For a number to be divisible by 6, it must be divisible by both 2 and 3. This is because 2 and 3 are prime numbers and their product is 6. So, we need to show two things:
1. The product of three consecutive integers is always divisible by 2.
2. The product of three consecutive integers is always divisible by 3.

**step3** Proving divisibility by 2

Let's consider any three consecutive positive integers.
Examples:
- If we take 1, 2, 3: The number 2 is an even number. Even numbers are divisible by 2. Since 2 is part of the product (1 x 2 x 3 = 6), the product is divisible by 2.
- If we take 2, 3, 4: The number 2 is an even number, and the number 4 is an even number. Even numbers are divisible by 2. Since 2 and 4 are part of the product (2 x 3 x 4 = 24), the product is divisible by 2.
- If we take 3, 4, 5: The number 4 is an even number. Since 4 is part of the product (3 x 4 x 5 = 60), the product is divisible by 2.
In any set of two consecutive whole numbers (like 1 and 2, or 2 and 3, or 3 and 4), one of them must be an even number. An even number is a number that can be divided by 2 without a remainder.
Since we have three consecutive integers, there will always be at least one even number among them. If one of the numbers being multiplied is even, then the entire product will be even, meaning it is divisible by 2.

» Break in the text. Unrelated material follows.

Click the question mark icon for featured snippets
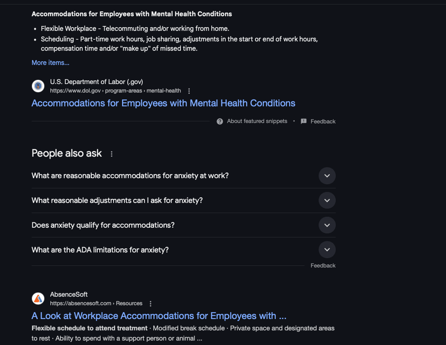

**step4** Proving divisibility by 3

Now, let's consider any three consecutive positive integers and see if one of them is always divisible by 3.
Examples:
- If we take 1, 2, 3: The number 3 is divisible by 3. Since 3 is part of the product (1 x 2 x 3 = 6), the product is divisible by 3.
- If we take 2, 3, 4: The number 3 is divisible by 3. Since 3 is part of the product (2 x 3 x 4 = 24), the product is divisible by 3.
- If we take 3, 4, 5: The number 3 is divisible by 3. Since 3 is part of the product (3 x 4 x 5 = 60), the product is divisible by 3.
- If we take 4, 5, 6: The number 6 is divisible by 3 (6 divided by 3 is 2). Since 6 is part of the product (4 x 5 x 6 = 120), the product is divisible by 3.
If we count numbers one by one, every third number is a multiple of 3 (3, 6, 9, 12, and so on).
When we pick any three consecutive numbers, we are essentially picking three numbers in a row on the number line. Within any three consecutive numbers, one of them must always be a multiple of 3. For example, if the first number is not a multiple of 3, the second or third number will be.
Since one of the numbers being multiplied is a multiple of 3, the entire product will be a multiple of 3, meaning it is divisible by 3.

**step5** Conclusion

From Step 3, we know that the product of three consecutive positive integers is always divisible by 2.
From Step 4, we know that the product of three consecutive positive integers is always divisible by 3.
Since the product is divisible by both 2 and 3, and 2 and 3 are prime numbers, the product must be divisible by their multiplication, which is $$2 \times 3 = 6$$.
Therefore, the product of three consecutive positive integers is always divisible by 6.